====== THE DATA ======

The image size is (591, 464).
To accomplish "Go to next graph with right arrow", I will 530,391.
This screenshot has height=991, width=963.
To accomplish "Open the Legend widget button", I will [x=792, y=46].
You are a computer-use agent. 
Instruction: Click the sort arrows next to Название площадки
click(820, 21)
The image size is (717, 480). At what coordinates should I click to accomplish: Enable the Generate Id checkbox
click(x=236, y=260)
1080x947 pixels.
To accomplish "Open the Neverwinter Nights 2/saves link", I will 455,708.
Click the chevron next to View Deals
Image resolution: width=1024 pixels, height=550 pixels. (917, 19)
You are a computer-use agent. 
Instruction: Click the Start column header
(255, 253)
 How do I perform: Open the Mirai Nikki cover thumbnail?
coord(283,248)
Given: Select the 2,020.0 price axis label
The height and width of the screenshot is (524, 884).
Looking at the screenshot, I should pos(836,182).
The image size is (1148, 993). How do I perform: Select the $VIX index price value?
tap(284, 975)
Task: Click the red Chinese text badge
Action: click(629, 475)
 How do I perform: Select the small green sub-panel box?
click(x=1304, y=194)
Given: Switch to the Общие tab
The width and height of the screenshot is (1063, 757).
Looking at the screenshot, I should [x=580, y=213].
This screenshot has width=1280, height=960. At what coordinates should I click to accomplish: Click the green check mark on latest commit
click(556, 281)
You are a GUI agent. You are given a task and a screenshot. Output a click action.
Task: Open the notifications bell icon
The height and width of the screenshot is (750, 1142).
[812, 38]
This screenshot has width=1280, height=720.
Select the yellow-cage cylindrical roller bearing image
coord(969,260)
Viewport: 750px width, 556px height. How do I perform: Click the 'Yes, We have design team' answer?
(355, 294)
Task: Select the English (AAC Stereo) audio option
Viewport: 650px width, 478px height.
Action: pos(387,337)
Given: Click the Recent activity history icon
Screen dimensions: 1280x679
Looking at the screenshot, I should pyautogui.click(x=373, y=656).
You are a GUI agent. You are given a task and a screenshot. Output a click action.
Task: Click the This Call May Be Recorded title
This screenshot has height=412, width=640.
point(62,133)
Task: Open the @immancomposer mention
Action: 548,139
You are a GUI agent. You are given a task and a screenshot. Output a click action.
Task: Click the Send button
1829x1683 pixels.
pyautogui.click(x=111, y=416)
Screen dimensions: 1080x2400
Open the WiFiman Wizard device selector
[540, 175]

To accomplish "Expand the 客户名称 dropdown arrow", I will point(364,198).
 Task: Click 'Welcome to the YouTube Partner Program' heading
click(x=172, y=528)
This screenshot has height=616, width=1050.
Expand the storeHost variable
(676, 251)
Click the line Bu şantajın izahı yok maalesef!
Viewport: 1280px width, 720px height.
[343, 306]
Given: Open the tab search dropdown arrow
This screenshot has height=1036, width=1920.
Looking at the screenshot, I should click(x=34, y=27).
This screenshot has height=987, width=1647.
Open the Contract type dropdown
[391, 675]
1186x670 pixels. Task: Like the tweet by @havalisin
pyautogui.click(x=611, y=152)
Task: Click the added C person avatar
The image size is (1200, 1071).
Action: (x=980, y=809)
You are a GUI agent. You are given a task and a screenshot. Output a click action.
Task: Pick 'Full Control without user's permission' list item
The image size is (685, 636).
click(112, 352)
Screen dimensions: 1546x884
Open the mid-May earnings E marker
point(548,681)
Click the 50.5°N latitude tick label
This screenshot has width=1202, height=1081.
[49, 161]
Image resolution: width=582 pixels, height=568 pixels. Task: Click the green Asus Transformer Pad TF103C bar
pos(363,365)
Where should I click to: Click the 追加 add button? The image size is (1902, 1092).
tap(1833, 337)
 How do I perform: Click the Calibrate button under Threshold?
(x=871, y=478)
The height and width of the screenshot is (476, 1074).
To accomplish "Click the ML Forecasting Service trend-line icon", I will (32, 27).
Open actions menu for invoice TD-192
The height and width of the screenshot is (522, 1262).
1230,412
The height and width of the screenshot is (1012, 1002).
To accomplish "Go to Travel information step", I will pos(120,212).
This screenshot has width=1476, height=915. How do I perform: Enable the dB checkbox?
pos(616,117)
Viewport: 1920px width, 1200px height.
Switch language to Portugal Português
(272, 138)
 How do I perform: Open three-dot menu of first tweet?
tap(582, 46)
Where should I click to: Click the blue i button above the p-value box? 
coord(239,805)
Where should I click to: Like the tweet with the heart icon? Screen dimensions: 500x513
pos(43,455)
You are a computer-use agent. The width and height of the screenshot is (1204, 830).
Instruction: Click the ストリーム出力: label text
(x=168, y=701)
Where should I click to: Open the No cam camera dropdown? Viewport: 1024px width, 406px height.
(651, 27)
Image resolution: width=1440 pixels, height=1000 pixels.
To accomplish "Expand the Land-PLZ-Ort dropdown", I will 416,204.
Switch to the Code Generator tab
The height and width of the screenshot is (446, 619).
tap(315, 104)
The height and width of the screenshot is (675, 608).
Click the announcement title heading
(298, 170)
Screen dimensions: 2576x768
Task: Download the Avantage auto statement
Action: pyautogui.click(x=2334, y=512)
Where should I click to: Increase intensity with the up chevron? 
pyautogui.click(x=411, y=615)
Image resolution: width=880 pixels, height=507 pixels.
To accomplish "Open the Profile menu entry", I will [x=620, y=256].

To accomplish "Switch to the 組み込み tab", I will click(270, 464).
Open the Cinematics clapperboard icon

======

- WHAT TO PRODUCE -
Could you return all the data above exactly as it appears?

- TASK RESPONSE -
The image size is (591, 464).
To accomplish "Go to next graph with right arrow", I will 530,391.
This screenshot has height=991, width=963.
To accomplish "Open the Legend widget button", I will [x=792, y=46].
You are a computer-use agent. 
Instruction: Click the sort arrows next to Название площадки
click(820, 21)
The image size is (717, 480). At what coordinates should I click to accomplish: Enable the Generate Id checkbox
click(x=236, y=260)
1080x947 pixels.
To accomplish "Open the Neverwinter Nights 2/saves link", I will 455,708.
Click the chevron next to View Deals
Image resolution: width=1024 pixels, height=550 pixels. (917, 19)
You are a computer-use agent. 
Instruction: Click the Start column header
(255, 253)
 How do I perform: Open the Mirai Nikki cover thumbnail?
coord(283,248)
Given: Select the 2,020.0 price axis label
The height and width of the screenshot is (524, 884).
Looking at the screenshot, I should pos(836,182).
The image size is (1148, 993). How do I perform: Select the $VIX index price value?
tap(284, 975)
Task: Click the red Chinese text badge
Action: click(629, 475)
 How do I perform: Select the small green sub-panel box?
click(x=1304, y=194)
Given: Switch to the Общие tab
The width and height of the screenshot is (1063, 757).
Looking at the screenshot, I should [x=580, y=213].
This screenshot has width=1280, height=960. At what coordinates should I click to accomplish: Click the green check mark on latest commit
click(556, 281)
You are a GUI agent. You are given a task and a screenshot. Output a click action.
Task: Open the notifications bell icon
The height and width of the screenshot is (750, 1142).
[812, 38]
This screenshot has width=1280, height=720.
Select the yellow-cage cylindrical roller bearing image
coord(969,260)
Viewport: 750px width, 556px height. How do I perform: Click the 'Yes, We have design team' answer?
(355, 294)
Task: Select the English (AAC Stereo) audio option
Viewport: 650px width, 478px height.
Action: pos(387,337)
Given: Click the Recent activity history icon
Screen dimensions: 1280x679
Looking at the screenshot, I should pyautogui.click(x=373, y=656).
You are a GUI agent. You are given a task and a screenshot. Output a click action.
Task: Click the This Call May Be Recorded title
This screenshot has height=412, width=640.
point(62,133)
Task: Open the @immancomposer mention
Action: 548,139
You are a GUI agent. You are given a task and a screenshot. Output a click action.
Task: Click the Send button
1829x1683 pixels.
pyautogui.click(x=111, y=416)
Screen dimensions: 1080x2400
Open the WiFiman Wizard device selector
[540, 175]

To accomplish "Expand the 客户名称 dropdown arrow", I will point(364,198).
 Task: Click 'Welcome to the YouTube Partner Program' heading
click(x=172, y=528)
This screenshot has height=616, width=1050.
Expand the storeHost variable
(676, 251)
Click the line Bu şantajın izahı yok maalesef!
Viewport: 1280px width, 720px height.
[343, 306]
Given: Open the tab search dropdown arrow
This screenshot has height=1036, width=1920.
Looking at the screenshot, I should click(x=34, y=27).
This screenshot has height=987, width=1647.
Open the Contract type dropdown
[391, 675]
1186x670 pixels. Task: Like the tweet by @havalisin
pyautogui.click(x=611, y=152)
Task: Click the added C person avatar
The image size is (1200, 1071).
Action: (x=980, y=809)
You are a GUI agent. You are given a task and a screenshot. Output a click action.
Task: Pick 'Full Control without user's permission' list item
The image size is (685, 636).
click(112, 352)
Screen dimensions: 1546x884
Open the mid-May earnings E marker
point(548,681)
Click the 50.5°N latitude tick label
This screenshot has width=1202, height=1081.
[49, 161]
Image resolution: width=582 pixels, height=568 pixels. Task: Click the green Asus Transformer Pad TF103C bar
pos(363,365)
Where should I click to: Click the 追加 add button? The image size is (1902, 1092).
tap(1833, 337)
 How do I perform: Click the Calibrate button under Threshold?
(x=871, y=478)
The height and width of the screenshot is (476, 1074).
To accomplish "Click the ML Forecasting Service trend-line icon", I will (32, 27).
Open actions menu for invoice TD-192
The height and width of the screenshot is (522, 1262).
1230,412
The height and width of the screenshot is (1012, 1002).
To accomplish "Go to Travel information step", I will pos(120,212).
This screenshot has width=1476, height=915. How do I perform: Enable the dB checkbox?
pos(616,117)
Viewport: 1920px width, 1200px height.
Switch language to Portugal Português
(272, 138)
 How do I perform: Open three-dot menu of first tweet?
tap(582, 46)
Where should I click to: Click the blue i button above the p-value box? 
coord(239,805)
Where should I click to: Like the tweet with the heart icon? Screen dimensions: 500x513
pos(43,455)
You are a computer-use agent. The width and height of the screenshot is (1204, 830).
Instruction: Click the ストリーム出力: label text
(x=168, y=701)
Where should I click to: Open the No cam camera dropdown? Viewport: 1024px width, 406px height.
(651, 27)
Image resolution: width=1440 pixels, height=1000 pixels.
To accomplish "Expand the Land-PLZ-Ort dropdown", I will 416,204.
Switch to the Code Generator tab
The height and width of the screenshot is (446, 619).
tap(315, 104)
The height and width of the screenshot is (675, 608).
Click the announcement title heading
(298, 170)
Screen dimensions: 2576x768
Task: Download the Avantage auto statement
Action: pyautogui.click(x=2334, y=512)
Where should I click to: Increase intensity with the up chevron? 
pyautogui.click(x=411, y=615)
Image resolution: width=880 pixels, height=507 pixels.
To accomplish "Open the Profile menu entry", I will [x=620, y=256].

To accomplish "Switch to the 組み込み tab", I will click(270, 464).
Open the Cinematics clapperboard icon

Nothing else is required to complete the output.